## Problem statement
Extract each of the lines below that contains the word "with".

## Data rows
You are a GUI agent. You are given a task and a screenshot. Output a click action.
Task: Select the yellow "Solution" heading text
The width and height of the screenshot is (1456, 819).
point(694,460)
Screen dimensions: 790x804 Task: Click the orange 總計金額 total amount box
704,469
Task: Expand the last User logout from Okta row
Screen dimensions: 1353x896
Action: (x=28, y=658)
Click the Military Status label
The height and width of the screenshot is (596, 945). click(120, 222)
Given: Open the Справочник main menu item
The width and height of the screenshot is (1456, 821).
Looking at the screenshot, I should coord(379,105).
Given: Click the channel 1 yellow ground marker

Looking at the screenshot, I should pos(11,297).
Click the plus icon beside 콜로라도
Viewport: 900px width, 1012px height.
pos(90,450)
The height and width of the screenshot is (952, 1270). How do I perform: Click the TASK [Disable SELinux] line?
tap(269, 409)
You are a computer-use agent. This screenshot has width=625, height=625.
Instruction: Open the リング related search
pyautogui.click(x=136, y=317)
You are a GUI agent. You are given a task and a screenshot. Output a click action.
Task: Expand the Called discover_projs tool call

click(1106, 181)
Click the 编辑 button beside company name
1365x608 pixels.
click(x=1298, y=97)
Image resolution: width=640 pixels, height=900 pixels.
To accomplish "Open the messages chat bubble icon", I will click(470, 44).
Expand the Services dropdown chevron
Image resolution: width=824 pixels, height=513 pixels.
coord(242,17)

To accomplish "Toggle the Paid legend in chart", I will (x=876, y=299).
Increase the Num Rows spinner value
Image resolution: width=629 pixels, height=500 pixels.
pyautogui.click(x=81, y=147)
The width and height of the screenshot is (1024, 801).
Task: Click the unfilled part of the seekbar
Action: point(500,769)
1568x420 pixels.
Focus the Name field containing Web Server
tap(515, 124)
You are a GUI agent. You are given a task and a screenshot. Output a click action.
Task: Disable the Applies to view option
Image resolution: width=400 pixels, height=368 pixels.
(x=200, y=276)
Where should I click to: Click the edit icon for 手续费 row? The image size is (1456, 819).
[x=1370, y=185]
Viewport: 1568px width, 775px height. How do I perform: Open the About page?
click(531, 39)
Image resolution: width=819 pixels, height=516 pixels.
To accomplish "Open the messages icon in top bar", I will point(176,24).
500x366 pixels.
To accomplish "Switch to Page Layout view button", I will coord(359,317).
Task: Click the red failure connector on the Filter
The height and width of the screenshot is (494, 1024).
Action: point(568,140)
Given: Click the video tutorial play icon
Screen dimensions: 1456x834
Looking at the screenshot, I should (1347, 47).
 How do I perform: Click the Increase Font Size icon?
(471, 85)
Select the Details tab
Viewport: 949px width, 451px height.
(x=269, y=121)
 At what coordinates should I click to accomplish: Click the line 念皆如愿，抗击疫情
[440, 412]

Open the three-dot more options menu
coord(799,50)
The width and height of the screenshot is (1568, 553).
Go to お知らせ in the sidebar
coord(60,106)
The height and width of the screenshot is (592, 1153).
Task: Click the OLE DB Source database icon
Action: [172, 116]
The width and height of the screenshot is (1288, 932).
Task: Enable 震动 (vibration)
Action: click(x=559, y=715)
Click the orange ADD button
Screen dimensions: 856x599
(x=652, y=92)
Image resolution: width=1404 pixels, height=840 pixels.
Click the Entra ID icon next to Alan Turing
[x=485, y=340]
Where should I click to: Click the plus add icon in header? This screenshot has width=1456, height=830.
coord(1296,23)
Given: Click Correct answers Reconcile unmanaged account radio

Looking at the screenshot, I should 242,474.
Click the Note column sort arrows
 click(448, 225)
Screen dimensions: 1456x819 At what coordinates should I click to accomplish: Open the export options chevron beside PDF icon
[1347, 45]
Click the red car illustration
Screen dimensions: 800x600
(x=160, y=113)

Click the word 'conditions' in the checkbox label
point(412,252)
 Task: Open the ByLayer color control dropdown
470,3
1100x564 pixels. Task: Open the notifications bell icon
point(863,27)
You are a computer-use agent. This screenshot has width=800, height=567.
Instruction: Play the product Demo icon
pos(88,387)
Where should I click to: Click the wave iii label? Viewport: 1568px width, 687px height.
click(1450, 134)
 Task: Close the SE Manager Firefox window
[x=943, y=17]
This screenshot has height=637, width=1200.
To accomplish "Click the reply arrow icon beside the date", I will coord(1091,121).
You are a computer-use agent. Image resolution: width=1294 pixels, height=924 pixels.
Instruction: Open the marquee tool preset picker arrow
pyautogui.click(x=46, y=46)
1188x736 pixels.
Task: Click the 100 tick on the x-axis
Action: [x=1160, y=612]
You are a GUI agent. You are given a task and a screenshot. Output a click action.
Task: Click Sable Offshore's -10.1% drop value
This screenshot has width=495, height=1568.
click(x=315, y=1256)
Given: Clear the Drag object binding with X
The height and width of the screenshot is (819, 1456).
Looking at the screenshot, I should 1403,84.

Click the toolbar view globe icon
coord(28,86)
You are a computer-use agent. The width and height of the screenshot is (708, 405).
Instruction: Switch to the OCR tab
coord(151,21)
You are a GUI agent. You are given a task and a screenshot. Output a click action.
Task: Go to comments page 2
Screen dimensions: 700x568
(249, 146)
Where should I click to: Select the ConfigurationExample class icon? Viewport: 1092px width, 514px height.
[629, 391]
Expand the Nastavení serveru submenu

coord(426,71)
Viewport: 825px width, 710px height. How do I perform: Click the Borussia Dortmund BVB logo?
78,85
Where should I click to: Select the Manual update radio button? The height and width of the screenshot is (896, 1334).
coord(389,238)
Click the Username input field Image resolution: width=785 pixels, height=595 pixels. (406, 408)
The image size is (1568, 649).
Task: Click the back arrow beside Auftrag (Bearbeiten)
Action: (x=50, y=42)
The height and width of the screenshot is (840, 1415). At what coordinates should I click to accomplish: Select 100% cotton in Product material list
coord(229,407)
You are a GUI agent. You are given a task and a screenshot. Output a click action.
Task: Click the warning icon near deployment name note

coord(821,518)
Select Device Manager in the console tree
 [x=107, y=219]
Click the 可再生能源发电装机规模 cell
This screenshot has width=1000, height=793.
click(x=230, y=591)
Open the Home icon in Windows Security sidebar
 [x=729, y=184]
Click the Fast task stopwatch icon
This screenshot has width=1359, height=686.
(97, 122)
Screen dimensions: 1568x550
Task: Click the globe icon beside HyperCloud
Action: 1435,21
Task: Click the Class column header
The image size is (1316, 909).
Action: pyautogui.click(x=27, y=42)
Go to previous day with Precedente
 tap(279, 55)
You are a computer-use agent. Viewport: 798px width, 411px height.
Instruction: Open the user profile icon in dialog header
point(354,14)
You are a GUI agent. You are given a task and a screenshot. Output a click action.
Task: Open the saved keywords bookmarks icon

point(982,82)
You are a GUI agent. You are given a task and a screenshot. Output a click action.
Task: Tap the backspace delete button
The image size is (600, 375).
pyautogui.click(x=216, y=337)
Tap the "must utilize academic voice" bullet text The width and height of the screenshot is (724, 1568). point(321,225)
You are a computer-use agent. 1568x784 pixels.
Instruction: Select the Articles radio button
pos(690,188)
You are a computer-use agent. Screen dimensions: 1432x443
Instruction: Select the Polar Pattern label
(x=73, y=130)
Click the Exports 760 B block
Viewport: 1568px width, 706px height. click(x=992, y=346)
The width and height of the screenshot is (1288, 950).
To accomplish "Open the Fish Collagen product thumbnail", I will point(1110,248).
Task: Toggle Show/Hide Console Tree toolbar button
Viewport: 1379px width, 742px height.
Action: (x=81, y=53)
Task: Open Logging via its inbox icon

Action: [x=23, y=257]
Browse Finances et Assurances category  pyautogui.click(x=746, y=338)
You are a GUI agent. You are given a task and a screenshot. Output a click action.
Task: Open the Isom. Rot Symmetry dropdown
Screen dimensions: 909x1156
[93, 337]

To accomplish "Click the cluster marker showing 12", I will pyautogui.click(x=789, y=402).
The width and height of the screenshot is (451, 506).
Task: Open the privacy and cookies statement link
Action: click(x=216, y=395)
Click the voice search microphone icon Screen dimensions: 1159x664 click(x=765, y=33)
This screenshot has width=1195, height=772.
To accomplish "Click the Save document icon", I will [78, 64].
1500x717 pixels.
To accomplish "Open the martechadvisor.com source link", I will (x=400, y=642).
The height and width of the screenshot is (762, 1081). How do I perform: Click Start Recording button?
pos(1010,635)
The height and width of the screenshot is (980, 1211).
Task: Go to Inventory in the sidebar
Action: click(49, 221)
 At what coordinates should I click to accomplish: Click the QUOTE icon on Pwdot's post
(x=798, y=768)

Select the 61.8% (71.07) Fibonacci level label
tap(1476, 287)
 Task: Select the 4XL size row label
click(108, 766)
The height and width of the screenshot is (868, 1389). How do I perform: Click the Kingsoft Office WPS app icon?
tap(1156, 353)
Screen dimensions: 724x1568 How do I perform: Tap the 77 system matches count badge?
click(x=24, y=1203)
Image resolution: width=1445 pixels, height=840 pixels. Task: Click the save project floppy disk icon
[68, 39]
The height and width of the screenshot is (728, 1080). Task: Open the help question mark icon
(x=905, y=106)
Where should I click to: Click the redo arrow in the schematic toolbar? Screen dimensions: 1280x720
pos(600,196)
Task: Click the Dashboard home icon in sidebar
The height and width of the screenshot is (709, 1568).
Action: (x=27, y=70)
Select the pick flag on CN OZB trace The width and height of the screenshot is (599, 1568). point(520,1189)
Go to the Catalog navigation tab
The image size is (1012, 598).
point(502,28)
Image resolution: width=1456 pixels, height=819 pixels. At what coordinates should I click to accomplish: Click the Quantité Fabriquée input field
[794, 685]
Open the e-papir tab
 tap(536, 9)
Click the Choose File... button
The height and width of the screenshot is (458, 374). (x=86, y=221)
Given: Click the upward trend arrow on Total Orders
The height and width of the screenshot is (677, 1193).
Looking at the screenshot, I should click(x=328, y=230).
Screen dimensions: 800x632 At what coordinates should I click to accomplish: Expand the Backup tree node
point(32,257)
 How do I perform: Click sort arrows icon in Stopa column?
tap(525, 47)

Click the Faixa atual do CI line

## Result
Given: Clear the Drag object binding with X
Go to previous day with Precedente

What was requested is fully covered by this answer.